Disclosures: The project was funded in part by Philips-Respironics, which provided the devices, and by the National Institutes of Health. Philips-Respironics had no input or role in any other part of the study. The authors had no financial disclosures.

Source: Ju YS et al. Ann Neurol. 2018 Dec 31. doi: 10.1002/ana.25408.


 

FROM ANNALS OF NEUROLOGY

Soluble amyloid-beta in cerebrospinal fluid (CSF) decreased when subjects with obstructive sleep apnea used a positive airway pressure device with good adherence, suggesting that improving sleep could reduce the risk of Alzheimer’s disease in this population.

A patient wears a CPAP device yelo34/ThinkStock

The small decrease in cerebrospinal amyloid-beta 40 (Ab40) and Ab42 hints at decreased neuronal release of the neurotoxic protein, wrote Yo-El S. Ju, MD, and her colleagues. The report was published online in Annals of Neurology.

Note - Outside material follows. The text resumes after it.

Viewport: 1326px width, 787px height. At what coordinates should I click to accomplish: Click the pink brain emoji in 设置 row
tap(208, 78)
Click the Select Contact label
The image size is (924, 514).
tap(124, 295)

Alzheimer’s disease (AD) biomarker studies typically find decreased CSF levels associated with increased Ab brain plaques. But before plaques form, increased soluble Ab in CSF is a risk factor for aggregation. Thus, higher soluble Ab levels in mid-life may suggest a risk of later Ab pathology, wrote Dr. Ju of Washington University, St. Louis.

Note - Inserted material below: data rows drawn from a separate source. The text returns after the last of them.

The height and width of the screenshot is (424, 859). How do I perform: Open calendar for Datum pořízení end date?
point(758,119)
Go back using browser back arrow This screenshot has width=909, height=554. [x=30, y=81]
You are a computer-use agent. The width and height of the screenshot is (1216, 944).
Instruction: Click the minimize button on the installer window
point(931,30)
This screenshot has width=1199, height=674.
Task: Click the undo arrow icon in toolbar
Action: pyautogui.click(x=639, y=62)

“We tested individuals without any AD pathology as assessed by Ab42 [in CSF], a highly sensitive biomarker of amyloid plaques,” Dr. Ju and her coauthors wrote. “This means our study findings can be extrapolated to the large population of people with OSA [obstructive sleep apnea], many of whom are middle-aged or younger, and have many years to accrue benefit from AD risk reduction ... The effect of OSA on SWA [slow wave activity], Ab, and possibly tau, is a probable proximal step in a cascade whereby OSA increases the risk of AD.”

The researchers recruited 35 subjects with mild to severe OSA and without abnormal Ab levels in CSF. Subjects used auto-titrating positive airway pressure (PAP) for 1-4 months; 18 were sufficiently compliant to be included in the analysis (more than 4 hours on more than 70% of 30 preceding nights as recorded by the machine). CSF was obtained after a baseline polysomnogram and after the treatment period lasting 1-4 months.

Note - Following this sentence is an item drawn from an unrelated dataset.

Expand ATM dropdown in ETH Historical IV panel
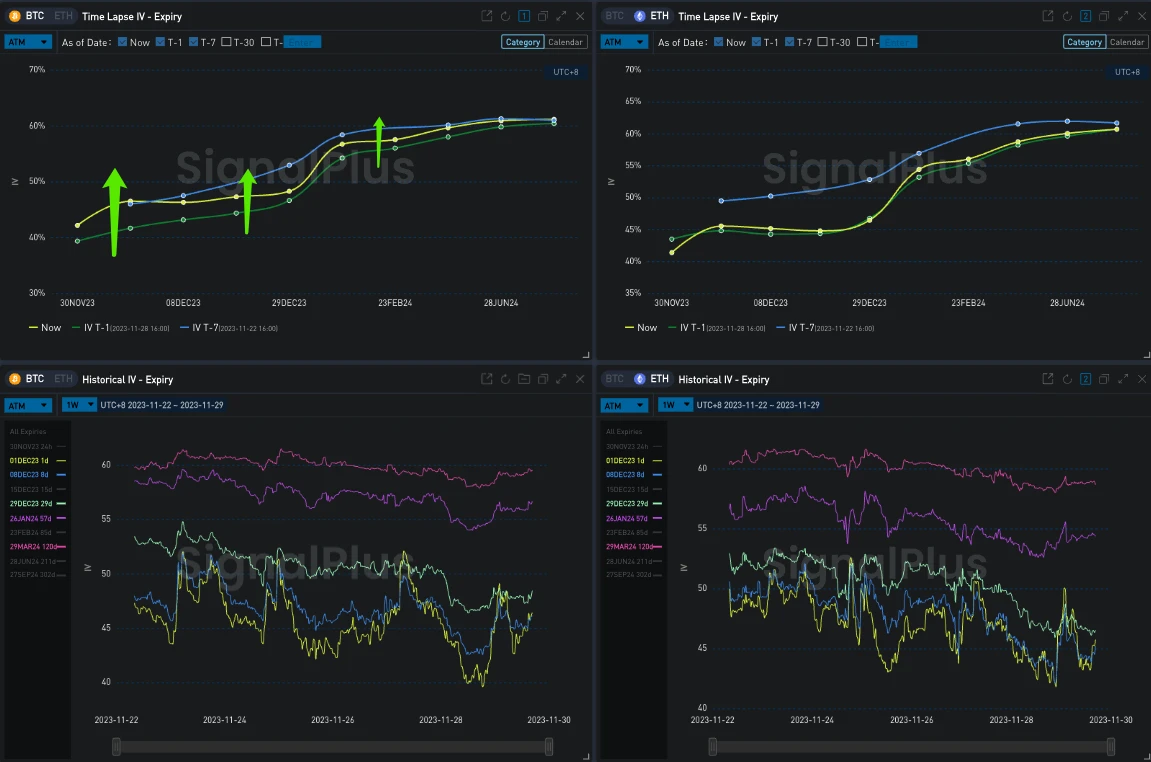This screenshot has height=762, width=1151. pos(624,405)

Of the 18 analyzed patients, 7 had mild OSA and 11 had moderate to severe OSA. They were an average of nearly 57 years old with a mean body mass index of 30.4 kg/m2; 7 patients had hypertension.

PAP treatment was effective, indicated by a normalized apnea-hypopnea index and decreased time in hypoxemia. Total sleep time and sleep efficiency were unchanged, but slow-wave activity did increase. As expected, hourly arousals and time in hypoxemia decreased, and hypoxic nadir shifted from an oxygen saturation of 82.5% to 91%.

“As a group, there was no significant change in Ab with treatment,” the researchers wrote. But a correlational analysis found that “greater improvement in OSA was associated with greater decrease in Ab40 and Ab42. Additionally, we found that change in tau negatively correlated with OSA improvement.”

The team suggested a two-factor model to explain the relationship between OSA and Ab levels. “Due to decreased SWA, there would be relatively increased release of Ab into the [interstitial fluid]. However, as OSA severity worsens, pressure effects of obstructive respiratory events impede the clearance of Ab and tau out of the interstitial space, resulting in lower levels in the CSF and an inverse U-shaped curve. In this model, a small improvement in OSA may result in an increase in Ab or tau, whereas a larger improvement in OSA – that ameliorates both SWA and clearance mechanisms – will result in a decrease in Ab and tau.”

The project was funded in part by Philips-Respironics, which provided the devices, and by the National Institutes of Health. Philips-Respironics had no input or role in any other part of the study. The authors had no financial disclosures.